_Directive_
Output the data from the line with "The width and height of the screenshot is (1536, 590)." up to and including the line with "Action: point(40,267)" as a numbered list, leaving out blank lines.

_Material for the task_
"""
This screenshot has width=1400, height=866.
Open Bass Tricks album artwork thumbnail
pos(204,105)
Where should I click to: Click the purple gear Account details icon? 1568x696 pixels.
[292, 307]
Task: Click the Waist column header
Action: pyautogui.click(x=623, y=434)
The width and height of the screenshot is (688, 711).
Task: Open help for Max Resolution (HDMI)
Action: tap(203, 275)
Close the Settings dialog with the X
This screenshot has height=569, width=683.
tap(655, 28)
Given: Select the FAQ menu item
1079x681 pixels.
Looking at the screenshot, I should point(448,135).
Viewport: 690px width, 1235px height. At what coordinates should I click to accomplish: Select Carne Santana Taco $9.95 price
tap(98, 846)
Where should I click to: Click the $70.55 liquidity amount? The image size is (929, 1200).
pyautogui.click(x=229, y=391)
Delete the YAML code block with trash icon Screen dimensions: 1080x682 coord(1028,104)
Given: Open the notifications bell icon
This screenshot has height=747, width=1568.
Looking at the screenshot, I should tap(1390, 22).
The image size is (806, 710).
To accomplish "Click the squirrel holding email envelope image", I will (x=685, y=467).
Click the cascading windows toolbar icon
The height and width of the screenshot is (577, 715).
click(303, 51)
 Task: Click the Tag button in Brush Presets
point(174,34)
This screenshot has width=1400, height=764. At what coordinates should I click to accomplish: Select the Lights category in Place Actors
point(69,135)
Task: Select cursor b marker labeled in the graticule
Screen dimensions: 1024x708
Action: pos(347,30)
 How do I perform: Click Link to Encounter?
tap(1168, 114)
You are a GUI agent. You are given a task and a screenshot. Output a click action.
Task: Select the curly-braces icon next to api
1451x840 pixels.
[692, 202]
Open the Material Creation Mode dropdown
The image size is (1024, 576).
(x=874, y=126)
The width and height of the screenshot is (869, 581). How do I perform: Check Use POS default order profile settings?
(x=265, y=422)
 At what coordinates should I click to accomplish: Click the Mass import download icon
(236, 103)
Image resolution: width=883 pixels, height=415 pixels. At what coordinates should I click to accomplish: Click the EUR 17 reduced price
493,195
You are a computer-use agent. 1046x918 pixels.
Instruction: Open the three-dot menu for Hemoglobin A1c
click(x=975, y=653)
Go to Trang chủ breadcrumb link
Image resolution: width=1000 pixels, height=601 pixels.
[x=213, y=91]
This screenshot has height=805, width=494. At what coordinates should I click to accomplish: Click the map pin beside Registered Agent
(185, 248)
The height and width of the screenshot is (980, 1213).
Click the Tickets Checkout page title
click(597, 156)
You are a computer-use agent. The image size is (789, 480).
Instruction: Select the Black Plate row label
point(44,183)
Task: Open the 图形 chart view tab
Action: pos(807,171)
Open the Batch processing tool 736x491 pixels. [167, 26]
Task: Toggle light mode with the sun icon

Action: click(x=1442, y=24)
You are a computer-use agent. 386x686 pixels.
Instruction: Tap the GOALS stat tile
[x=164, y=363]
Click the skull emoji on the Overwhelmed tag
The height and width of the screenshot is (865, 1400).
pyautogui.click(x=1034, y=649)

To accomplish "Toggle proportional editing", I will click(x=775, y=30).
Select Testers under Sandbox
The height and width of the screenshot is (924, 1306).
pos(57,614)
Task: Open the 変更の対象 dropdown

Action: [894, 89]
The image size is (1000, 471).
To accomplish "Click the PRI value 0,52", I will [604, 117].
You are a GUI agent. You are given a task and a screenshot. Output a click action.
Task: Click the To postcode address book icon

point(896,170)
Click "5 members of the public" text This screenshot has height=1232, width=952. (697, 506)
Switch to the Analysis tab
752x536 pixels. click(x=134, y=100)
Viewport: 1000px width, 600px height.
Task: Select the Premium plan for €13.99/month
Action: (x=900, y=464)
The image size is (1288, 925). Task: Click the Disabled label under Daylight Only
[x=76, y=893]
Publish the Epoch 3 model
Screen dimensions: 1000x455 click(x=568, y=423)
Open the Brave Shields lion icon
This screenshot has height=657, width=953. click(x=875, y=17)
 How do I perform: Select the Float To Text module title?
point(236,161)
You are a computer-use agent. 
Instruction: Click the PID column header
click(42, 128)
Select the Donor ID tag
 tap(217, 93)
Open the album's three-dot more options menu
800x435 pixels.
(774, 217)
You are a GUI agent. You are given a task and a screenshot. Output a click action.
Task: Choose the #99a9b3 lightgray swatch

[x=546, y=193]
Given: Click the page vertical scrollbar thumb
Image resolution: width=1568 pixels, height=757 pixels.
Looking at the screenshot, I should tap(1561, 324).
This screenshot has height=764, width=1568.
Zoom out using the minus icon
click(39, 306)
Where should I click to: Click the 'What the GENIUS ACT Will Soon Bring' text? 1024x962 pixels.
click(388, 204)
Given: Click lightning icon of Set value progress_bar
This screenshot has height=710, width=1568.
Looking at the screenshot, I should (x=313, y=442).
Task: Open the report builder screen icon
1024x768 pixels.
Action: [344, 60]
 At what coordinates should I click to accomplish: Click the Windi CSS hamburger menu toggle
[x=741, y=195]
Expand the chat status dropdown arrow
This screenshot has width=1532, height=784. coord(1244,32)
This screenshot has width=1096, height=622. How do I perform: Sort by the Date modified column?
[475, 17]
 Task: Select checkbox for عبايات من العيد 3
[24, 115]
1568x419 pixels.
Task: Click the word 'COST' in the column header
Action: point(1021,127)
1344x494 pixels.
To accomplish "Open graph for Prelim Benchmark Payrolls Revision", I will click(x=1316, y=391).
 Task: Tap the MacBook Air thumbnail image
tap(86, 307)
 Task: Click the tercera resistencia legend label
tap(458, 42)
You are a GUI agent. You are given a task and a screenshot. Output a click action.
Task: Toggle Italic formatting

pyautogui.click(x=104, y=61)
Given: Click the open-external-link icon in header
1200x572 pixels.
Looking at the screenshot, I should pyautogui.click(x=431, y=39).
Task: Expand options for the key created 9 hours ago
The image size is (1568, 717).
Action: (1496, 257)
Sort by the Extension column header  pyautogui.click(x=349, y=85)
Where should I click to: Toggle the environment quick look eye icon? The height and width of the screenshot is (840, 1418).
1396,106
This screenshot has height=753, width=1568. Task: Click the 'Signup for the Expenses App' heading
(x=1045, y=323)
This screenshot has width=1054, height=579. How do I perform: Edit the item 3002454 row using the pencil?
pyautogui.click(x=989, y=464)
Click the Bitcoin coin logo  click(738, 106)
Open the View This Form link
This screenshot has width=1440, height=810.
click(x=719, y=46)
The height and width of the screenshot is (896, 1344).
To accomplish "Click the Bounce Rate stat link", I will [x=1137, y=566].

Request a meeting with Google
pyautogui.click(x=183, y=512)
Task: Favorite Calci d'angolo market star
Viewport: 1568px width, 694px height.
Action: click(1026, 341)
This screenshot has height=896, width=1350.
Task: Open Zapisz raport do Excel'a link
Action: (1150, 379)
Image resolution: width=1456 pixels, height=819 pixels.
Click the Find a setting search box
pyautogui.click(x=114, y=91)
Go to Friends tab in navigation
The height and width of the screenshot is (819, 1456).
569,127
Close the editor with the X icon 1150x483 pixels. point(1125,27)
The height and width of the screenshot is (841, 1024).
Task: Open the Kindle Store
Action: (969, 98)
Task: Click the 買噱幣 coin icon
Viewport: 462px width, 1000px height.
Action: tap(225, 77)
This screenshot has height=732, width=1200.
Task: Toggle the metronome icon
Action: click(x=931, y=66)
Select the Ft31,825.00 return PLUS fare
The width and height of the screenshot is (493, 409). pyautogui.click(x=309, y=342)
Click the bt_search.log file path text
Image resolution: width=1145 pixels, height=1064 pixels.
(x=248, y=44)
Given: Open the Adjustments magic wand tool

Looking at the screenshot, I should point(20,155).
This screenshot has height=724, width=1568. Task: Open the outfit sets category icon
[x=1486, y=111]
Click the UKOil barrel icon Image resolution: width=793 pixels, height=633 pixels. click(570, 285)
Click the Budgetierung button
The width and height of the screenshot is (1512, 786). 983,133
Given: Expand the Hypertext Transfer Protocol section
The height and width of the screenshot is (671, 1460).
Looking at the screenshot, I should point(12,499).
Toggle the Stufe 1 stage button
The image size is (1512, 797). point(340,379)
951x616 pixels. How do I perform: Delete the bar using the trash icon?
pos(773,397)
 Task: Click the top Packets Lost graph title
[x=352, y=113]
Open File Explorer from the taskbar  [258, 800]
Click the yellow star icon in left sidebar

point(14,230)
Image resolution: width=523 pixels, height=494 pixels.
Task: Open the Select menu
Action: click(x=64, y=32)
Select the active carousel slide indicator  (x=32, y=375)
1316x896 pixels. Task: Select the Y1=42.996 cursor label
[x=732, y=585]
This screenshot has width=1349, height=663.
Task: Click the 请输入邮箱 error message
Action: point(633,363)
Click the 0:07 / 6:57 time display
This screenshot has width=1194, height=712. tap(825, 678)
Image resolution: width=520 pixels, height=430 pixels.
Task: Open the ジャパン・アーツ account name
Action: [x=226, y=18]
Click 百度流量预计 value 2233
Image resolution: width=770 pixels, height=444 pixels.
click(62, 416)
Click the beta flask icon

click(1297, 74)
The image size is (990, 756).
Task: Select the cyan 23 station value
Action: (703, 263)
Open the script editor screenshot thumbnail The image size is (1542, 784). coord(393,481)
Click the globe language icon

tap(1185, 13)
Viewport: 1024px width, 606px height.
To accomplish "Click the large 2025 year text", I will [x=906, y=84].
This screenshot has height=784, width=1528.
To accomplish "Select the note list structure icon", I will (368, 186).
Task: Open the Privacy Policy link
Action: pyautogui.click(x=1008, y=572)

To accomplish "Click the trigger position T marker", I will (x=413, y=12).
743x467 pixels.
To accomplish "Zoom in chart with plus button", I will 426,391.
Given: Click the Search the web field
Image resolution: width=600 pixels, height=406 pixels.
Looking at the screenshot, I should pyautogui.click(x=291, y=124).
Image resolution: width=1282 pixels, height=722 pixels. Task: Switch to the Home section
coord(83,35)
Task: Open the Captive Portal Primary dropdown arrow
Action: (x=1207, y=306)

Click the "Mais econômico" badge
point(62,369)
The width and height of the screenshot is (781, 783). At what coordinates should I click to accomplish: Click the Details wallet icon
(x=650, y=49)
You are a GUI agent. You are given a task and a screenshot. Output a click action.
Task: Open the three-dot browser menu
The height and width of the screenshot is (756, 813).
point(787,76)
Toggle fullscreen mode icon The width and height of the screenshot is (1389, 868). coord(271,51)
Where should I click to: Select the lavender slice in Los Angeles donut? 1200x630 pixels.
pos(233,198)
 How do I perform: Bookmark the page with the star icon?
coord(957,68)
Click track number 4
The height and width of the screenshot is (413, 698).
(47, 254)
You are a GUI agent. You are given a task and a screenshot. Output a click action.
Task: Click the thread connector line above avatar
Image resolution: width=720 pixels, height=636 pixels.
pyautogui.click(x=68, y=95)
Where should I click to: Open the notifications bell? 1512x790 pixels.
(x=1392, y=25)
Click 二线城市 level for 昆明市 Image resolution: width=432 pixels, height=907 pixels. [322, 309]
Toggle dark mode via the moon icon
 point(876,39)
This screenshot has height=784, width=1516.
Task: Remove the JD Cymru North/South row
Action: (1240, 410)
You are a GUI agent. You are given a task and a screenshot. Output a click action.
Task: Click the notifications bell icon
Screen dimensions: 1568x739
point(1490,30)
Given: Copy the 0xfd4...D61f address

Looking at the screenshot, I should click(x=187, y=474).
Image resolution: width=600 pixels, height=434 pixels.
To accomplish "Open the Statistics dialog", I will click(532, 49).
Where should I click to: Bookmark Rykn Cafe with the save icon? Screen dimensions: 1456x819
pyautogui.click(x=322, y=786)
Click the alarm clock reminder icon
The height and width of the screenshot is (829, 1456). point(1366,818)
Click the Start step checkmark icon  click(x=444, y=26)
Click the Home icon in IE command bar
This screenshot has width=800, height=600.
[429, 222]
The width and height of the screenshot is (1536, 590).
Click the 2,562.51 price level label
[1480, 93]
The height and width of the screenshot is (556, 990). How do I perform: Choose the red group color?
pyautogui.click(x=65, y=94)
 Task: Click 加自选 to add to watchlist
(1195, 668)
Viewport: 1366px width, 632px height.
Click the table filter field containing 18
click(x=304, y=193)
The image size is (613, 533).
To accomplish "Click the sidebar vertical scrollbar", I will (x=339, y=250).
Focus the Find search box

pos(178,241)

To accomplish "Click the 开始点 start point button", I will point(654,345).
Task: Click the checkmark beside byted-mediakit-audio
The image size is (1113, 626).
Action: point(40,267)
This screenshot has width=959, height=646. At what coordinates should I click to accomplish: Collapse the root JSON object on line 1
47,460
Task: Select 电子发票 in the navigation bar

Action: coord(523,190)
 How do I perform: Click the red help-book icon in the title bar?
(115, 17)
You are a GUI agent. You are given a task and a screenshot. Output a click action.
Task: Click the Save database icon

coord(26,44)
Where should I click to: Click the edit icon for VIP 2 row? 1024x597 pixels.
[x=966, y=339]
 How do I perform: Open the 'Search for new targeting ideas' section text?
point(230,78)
"""
_Exercise output_
1. The width and height of the screenshot is (1536, 590).
2. Click the 2,562.51 price level label
3. [1480, 93]
4. The height and width of the screenshot is (556, 990). How do I perform: Choose the red group color?
5. pyautogui.click(x=65, y=94)
6.  Task: Click 加自选 to add to watchlist
7. (1195, 668)
8. Viewport: 1366px width, 632px height.
9. Click the table filter field containing 18
10. click(x=304, y=193)
11. The image size is (613, 533).
12. To accomplish "Click the sidebar vertical scrollbar", I will (x=339, y=250).
13. Focus the Find search box
14. pos(178,241)
15. To accomplish "Click the 开始点 start point button", I will point(654,345).
16. Task: Click the checkmark beside byted-mediakit-audio
17. The image size is (1113, 626).
18. Action: point(40,267)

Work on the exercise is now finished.